### [AIM OF THE TASK]
Swap "menu-bar" for "navigation-bar" in the data starting at the line that contains "Image resolution: width=1218" and ending at the line that contains "I want to click on series-label: B, so", and give back only those lines with everything else unchanged.

### [DATA EXTRACT]
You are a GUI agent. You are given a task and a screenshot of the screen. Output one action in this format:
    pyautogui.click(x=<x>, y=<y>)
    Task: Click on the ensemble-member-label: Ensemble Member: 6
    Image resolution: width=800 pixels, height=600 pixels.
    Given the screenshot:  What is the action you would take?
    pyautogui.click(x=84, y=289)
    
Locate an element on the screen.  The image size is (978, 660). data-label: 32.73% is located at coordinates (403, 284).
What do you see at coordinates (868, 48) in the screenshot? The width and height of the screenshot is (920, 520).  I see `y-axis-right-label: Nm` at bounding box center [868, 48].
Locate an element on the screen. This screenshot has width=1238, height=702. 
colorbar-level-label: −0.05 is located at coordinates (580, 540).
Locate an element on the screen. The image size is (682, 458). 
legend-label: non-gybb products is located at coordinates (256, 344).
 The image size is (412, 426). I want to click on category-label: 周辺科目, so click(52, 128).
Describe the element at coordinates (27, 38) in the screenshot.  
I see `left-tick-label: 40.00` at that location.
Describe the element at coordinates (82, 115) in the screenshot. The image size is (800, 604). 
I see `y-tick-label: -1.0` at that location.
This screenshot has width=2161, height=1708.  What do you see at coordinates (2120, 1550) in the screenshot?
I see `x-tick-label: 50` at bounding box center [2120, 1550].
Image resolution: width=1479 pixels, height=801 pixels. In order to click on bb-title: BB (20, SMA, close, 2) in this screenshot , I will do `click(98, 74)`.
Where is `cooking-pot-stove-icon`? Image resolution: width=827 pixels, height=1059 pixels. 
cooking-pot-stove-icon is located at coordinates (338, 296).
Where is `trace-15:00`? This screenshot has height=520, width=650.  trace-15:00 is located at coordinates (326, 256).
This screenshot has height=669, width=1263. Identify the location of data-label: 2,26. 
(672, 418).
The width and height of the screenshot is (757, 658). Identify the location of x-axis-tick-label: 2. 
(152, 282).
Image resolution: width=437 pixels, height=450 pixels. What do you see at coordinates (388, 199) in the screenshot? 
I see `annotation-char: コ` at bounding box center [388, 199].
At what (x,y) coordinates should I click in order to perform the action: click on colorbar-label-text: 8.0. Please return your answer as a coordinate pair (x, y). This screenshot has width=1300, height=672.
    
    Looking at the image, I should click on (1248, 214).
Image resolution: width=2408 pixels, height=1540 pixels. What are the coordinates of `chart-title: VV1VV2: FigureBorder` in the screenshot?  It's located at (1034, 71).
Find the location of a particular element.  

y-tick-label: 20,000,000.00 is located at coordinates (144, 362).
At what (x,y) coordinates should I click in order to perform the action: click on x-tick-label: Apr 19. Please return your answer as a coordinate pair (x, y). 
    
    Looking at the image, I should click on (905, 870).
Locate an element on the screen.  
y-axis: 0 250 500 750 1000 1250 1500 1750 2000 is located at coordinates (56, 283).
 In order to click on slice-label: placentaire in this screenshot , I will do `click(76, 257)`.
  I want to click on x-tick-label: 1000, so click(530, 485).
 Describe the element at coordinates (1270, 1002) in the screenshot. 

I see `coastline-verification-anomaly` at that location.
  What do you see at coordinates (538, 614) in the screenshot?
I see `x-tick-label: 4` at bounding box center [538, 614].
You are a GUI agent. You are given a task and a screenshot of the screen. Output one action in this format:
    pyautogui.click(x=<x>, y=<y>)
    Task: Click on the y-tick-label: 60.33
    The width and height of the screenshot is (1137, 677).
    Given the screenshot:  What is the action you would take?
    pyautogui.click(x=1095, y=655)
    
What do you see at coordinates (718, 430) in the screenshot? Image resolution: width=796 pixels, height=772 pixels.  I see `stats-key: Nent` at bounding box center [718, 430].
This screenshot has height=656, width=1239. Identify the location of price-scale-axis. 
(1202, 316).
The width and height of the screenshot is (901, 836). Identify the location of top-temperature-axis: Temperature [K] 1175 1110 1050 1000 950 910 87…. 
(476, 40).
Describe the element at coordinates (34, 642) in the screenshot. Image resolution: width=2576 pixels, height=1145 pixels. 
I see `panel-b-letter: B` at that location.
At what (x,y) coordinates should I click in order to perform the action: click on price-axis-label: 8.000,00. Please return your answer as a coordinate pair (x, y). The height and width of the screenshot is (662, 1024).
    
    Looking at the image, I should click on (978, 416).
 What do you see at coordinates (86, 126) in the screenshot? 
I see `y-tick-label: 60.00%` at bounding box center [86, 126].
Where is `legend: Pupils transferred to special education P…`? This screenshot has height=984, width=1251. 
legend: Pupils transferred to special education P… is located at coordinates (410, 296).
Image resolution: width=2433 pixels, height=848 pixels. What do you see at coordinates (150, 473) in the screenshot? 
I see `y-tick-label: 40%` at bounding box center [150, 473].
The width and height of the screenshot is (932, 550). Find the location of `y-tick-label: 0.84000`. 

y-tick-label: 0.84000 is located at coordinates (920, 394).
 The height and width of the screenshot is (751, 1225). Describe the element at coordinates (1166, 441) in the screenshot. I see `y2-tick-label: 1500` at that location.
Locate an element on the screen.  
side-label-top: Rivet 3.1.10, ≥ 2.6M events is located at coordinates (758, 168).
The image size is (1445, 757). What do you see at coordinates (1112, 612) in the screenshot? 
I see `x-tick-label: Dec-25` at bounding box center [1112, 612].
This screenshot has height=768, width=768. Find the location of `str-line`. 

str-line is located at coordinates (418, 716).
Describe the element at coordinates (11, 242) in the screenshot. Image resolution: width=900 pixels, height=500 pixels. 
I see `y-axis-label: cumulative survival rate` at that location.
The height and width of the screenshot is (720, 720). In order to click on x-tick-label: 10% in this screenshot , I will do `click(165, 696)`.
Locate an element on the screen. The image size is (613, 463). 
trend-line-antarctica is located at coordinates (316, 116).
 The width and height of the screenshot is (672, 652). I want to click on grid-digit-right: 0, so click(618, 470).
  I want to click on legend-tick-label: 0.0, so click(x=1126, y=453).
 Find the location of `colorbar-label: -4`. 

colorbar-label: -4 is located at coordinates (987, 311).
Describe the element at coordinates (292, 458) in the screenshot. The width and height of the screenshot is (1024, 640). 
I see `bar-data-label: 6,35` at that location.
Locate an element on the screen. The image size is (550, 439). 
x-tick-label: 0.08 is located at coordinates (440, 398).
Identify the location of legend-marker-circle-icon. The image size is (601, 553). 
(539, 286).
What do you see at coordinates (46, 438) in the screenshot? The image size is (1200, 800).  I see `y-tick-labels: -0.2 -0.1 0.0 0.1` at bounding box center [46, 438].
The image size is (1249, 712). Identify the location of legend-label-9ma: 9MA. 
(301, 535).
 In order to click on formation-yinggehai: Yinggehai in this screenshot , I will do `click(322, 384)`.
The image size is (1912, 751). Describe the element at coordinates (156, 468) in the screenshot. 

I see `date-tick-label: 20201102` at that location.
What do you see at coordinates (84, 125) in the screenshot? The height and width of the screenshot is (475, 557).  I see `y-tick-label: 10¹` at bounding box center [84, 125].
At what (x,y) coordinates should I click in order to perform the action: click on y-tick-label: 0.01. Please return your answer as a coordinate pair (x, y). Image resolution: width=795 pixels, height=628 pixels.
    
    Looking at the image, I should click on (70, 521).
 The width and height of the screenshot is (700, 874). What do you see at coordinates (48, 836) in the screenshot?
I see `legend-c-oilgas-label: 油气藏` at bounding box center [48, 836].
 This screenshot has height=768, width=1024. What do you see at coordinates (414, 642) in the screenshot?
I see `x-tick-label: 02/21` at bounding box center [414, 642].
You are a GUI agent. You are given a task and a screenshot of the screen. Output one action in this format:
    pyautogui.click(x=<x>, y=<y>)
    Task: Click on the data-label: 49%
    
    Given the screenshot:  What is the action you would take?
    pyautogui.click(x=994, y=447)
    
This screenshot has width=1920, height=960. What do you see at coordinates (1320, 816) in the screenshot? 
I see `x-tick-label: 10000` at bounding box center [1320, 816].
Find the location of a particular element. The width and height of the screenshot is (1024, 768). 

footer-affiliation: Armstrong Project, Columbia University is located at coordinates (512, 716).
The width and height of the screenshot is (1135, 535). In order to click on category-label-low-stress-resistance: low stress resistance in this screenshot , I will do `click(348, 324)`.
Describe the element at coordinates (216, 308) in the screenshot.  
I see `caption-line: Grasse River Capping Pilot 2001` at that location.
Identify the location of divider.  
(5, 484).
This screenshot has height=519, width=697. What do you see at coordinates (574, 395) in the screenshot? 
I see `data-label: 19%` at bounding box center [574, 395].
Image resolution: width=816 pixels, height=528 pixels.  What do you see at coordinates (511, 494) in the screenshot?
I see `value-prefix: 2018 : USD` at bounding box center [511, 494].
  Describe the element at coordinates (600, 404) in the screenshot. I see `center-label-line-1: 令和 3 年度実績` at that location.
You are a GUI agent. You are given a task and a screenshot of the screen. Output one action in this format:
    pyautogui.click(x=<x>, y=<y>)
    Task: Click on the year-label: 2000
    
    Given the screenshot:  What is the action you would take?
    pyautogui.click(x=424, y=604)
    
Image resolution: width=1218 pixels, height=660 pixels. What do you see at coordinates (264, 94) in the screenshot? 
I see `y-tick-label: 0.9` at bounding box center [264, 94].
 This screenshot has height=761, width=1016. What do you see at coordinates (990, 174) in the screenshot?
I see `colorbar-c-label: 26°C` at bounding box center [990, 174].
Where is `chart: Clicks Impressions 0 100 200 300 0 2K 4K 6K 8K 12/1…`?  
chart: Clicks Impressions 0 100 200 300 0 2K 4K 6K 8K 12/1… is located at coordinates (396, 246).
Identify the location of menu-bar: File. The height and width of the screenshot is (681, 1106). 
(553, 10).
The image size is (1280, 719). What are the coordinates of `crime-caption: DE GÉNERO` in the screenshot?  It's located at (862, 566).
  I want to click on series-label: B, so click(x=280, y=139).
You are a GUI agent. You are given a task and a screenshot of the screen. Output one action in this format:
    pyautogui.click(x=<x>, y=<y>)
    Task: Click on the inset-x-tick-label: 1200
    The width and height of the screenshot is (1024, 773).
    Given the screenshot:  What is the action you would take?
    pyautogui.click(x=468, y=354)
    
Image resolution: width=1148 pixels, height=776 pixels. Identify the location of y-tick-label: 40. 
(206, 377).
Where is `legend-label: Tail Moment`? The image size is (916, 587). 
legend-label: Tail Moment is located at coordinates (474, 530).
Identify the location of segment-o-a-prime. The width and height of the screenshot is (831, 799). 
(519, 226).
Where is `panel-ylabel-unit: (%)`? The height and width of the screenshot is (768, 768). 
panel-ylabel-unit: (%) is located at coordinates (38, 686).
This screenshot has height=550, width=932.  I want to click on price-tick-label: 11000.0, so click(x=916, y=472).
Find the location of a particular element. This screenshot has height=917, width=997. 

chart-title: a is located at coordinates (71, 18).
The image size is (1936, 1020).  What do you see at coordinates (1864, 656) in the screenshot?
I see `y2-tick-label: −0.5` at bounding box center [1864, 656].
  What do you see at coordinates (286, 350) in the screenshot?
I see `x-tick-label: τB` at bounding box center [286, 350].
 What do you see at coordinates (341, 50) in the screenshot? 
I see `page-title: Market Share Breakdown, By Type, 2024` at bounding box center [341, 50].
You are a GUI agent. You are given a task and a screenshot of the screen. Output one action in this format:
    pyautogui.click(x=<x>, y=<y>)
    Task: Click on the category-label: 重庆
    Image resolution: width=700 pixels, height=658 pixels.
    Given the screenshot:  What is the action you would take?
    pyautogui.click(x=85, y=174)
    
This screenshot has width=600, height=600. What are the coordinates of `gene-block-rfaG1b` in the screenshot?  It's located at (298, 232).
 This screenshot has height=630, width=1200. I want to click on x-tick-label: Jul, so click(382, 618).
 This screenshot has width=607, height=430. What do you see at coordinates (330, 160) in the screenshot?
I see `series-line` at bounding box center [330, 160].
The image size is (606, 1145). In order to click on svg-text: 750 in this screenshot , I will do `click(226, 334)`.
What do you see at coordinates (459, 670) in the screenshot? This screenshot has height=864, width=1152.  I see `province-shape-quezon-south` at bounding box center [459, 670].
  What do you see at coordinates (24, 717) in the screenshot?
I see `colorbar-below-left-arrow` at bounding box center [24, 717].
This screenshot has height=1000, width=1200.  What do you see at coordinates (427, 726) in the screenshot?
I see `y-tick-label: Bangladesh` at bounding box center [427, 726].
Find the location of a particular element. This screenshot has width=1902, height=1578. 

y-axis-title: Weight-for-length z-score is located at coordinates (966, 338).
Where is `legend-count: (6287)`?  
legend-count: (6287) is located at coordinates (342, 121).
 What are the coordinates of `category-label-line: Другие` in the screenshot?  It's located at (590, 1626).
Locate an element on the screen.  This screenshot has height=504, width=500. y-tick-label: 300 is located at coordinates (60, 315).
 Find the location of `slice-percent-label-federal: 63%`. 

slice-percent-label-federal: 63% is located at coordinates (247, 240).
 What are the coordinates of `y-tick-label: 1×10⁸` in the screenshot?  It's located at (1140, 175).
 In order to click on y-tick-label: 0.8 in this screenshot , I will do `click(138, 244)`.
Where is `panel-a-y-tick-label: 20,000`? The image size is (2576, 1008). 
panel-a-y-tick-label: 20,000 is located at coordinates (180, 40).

### [SOLUTION TO THIS PROBLEM]
Image resolution: width=1218 pixels, height=660 pixels. What do you see at coordinates (264, 94) in the screenshot? 
I see `y-tick-label: 0.9` at bounding box center [264, 94].
 This screenshot has height=761, width=1016. What do you see at coordinates (990, 174) in the screenshot?
I see `colorbar-c-label: 26°C` at bounding box center [990, 174].
Where is `chart: Clicks Impressions 0 100 200 300 0 2K 4K 6K 8K 12/1…`?  
chart: Clicks Impressions 0 100 200 300 0 2K 4K 6K 8K 12/1… is located at coordinates (396, 246).
Identify the location of navigation-bar: File. The height and width of the screenshot is (681, 1106). 
(553, 10).
The image size is (1280, 719). What are the coordinates of `crime-caption: DE GÉNERO` in the screenshot?  It's located at (862, 566).
  I want to click on series-label: B, so click(x=280, y=139).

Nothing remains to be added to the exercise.